> **TASK TO COMPLETE**:
Pick out every line in the listing below that contains the word "face", and copy each of those lines.
▼
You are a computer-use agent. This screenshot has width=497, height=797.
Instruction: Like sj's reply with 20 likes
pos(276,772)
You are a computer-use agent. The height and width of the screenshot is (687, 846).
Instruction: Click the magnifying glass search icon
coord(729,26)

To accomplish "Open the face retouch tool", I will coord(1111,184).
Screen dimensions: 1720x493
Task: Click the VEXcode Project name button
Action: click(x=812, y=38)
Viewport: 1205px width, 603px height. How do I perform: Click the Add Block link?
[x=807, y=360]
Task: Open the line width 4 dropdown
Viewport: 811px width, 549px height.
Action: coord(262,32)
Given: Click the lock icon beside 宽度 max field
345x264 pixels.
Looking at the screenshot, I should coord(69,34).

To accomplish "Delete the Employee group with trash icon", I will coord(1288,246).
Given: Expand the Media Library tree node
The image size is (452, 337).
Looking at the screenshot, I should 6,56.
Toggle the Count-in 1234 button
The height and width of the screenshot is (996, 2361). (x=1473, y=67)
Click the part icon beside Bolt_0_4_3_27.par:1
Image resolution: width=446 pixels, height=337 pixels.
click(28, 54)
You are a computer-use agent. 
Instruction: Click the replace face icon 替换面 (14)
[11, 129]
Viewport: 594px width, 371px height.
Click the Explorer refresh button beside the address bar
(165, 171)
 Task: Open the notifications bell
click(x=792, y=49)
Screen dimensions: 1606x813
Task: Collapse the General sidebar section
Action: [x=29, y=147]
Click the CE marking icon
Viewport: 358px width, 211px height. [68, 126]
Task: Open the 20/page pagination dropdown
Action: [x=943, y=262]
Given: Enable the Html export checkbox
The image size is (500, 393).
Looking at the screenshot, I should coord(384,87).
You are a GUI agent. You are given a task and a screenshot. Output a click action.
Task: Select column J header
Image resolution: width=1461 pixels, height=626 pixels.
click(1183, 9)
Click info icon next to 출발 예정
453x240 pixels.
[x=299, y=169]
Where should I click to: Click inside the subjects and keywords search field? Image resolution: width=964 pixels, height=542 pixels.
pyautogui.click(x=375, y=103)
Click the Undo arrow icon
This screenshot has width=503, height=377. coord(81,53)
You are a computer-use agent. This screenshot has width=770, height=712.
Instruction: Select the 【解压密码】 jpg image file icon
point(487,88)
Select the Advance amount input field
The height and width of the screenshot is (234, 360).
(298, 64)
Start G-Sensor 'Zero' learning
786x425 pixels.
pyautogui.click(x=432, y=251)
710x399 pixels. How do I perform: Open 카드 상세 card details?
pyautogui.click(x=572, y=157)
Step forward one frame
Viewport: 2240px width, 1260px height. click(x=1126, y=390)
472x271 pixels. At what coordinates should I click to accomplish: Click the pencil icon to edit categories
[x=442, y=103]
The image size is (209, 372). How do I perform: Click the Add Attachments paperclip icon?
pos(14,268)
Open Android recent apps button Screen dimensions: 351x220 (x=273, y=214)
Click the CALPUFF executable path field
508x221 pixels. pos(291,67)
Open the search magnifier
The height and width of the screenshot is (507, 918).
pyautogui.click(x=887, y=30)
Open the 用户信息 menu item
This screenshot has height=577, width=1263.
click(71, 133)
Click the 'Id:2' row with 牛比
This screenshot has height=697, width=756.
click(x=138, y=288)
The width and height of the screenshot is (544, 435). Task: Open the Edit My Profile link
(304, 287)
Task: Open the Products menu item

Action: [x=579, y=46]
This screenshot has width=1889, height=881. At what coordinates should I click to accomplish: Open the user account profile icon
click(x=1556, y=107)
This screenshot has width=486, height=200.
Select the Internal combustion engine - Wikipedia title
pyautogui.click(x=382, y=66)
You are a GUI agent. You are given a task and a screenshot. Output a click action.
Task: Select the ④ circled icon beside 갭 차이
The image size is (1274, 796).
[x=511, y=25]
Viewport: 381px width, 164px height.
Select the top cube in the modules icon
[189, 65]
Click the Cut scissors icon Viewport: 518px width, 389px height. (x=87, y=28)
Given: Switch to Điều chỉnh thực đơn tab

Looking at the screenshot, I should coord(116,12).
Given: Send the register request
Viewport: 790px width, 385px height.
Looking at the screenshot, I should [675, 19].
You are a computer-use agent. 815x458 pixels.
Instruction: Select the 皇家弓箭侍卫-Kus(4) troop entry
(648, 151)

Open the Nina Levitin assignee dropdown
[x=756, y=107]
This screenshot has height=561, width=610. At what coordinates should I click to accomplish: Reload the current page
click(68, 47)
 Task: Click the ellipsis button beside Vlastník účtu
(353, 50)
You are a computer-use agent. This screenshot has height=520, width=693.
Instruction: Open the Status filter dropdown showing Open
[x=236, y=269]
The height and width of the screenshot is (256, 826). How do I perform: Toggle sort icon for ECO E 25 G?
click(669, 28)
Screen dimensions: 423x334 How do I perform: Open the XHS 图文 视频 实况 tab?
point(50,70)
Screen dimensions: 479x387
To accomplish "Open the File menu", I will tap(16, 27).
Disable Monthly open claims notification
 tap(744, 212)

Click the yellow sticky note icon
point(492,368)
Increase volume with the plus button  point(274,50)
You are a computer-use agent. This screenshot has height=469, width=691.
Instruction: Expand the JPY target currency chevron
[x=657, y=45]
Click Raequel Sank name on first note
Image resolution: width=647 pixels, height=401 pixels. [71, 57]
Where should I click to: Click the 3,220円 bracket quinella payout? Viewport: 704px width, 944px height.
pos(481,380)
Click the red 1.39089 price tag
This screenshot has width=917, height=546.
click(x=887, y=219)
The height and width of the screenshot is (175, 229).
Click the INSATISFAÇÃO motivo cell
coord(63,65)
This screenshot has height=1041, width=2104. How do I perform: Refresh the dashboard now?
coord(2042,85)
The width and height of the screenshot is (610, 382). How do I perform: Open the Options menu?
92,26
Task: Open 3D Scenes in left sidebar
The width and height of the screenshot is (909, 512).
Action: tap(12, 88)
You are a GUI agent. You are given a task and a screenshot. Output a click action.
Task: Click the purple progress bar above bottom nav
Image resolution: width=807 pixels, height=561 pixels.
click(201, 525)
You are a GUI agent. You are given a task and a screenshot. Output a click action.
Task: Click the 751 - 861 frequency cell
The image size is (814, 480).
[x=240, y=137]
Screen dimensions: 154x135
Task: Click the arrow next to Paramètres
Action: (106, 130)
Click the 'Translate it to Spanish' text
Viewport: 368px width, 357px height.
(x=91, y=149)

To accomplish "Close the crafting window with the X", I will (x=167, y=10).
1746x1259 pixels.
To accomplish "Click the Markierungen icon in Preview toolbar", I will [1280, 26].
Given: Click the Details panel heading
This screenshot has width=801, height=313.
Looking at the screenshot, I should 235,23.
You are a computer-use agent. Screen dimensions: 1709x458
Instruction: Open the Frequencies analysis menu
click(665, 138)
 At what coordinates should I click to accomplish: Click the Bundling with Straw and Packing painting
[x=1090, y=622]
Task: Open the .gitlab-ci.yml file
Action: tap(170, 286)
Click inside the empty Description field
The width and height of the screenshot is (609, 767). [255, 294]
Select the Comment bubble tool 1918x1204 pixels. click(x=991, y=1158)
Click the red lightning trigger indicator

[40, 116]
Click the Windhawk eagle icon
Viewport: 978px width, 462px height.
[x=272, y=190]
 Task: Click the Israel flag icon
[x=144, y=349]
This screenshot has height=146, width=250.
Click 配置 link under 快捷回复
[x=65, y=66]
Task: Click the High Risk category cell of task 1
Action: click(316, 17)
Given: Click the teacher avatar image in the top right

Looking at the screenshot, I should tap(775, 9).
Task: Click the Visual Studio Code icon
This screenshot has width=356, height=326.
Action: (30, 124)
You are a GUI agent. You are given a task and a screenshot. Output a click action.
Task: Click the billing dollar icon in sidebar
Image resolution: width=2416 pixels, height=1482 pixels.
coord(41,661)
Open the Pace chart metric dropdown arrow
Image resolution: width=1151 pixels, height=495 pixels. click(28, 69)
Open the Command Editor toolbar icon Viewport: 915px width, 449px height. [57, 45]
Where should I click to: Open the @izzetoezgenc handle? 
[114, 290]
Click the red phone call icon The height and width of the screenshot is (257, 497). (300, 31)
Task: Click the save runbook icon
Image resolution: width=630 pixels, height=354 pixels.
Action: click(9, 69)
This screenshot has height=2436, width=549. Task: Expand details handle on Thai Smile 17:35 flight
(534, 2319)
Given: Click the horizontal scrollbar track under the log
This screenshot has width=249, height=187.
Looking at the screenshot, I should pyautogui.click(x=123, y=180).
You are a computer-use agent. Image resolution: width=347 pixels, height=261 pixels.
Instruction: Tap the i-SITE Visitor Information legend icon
▲
> **ANSWER**:
To accomplish "Open the face retouch tool", I will coord(1111,184).
Instruction: Click the replace face icon 替换面 (14)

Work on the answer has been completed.